** Opening DATASET RECORDS block **

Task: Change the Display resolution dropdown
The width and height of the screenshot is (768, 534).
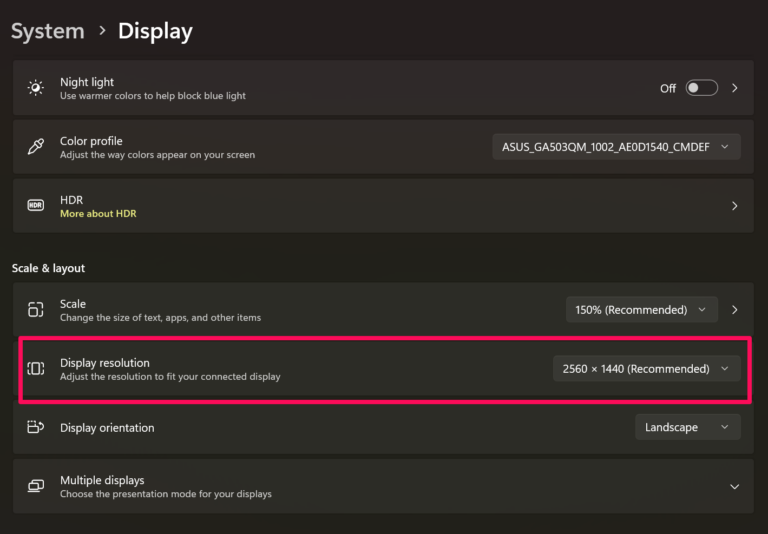Action: [x=646, y=369]
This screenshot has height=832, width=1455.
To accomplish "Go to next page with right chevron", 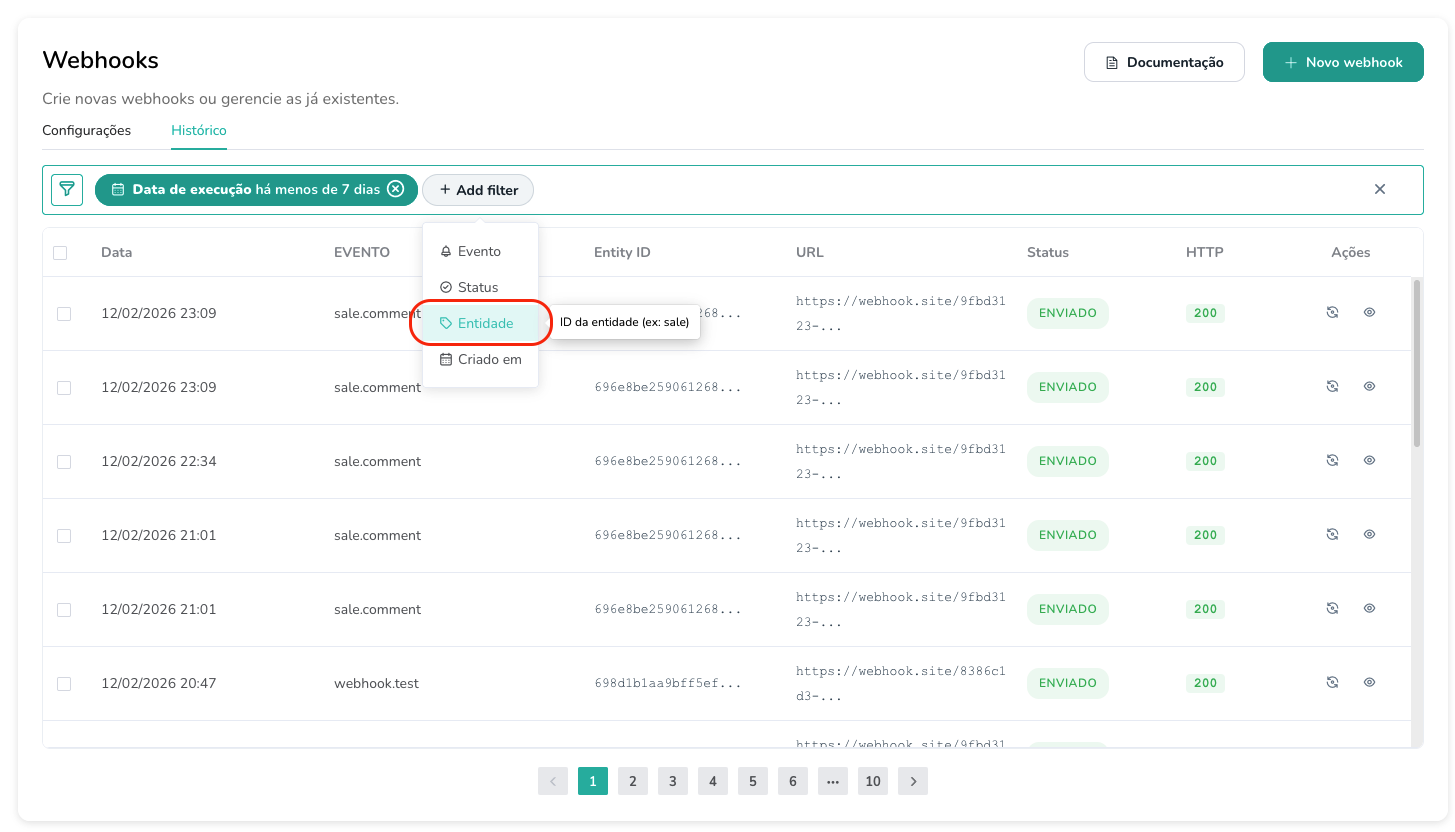I will click(912, 781).
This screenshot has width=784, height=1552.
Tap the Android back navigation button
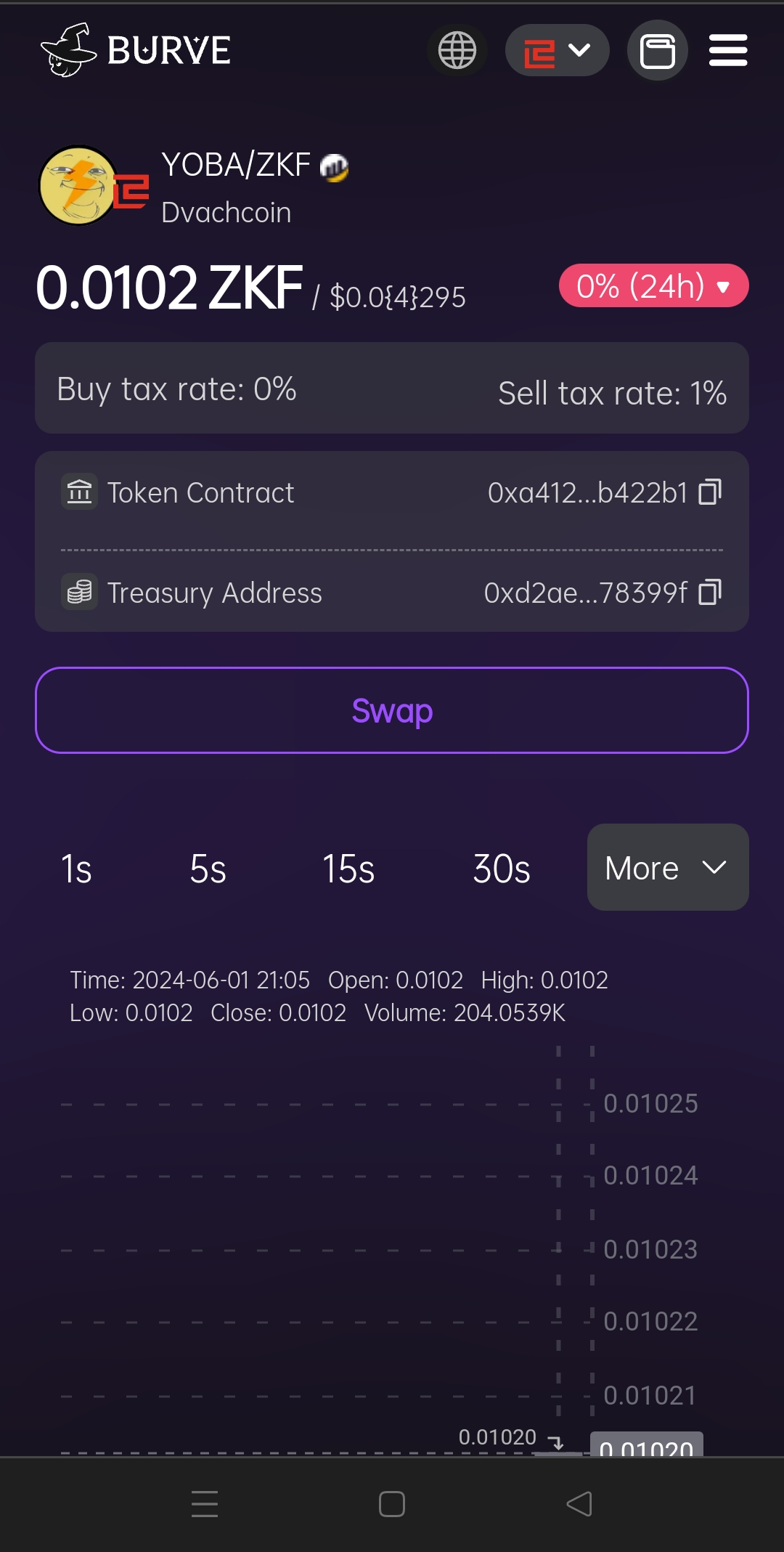point(579,1504)
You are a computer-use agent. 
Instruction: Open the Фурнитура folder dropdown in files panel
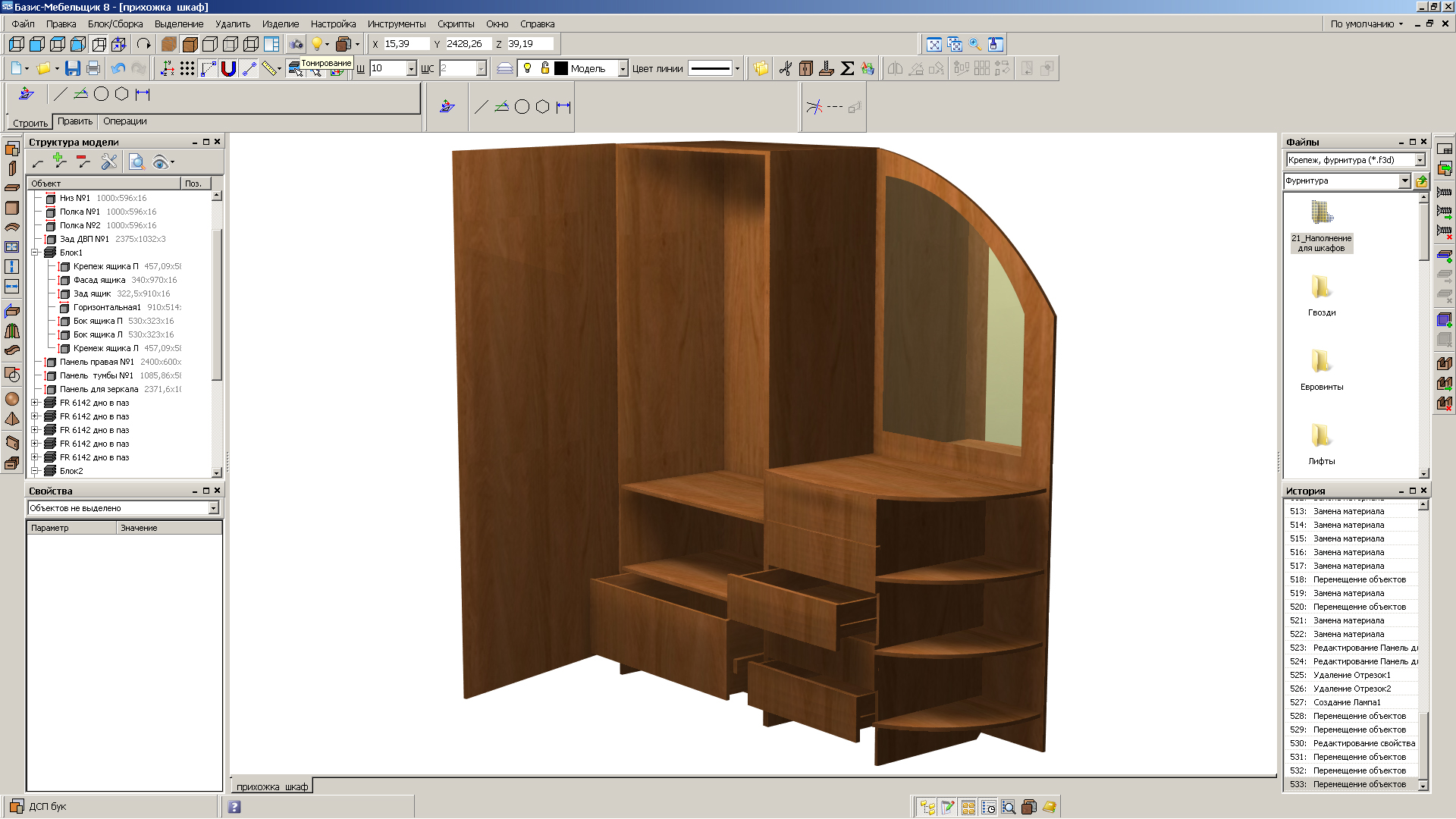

** Closing DATASET RECORDS block **

**WHAT YOU NEED TO DO:** Do not copy pictures. Restate exactly the lines from the one containing "Tap the Android back navigation button" through the last line of the records.

**EXERCISE RESULT:**
Tap the Android back navigation button
point(579,1504)
You are a computer-use agent. 
Instruction: Open the Фурнитура folder dropdown in files panel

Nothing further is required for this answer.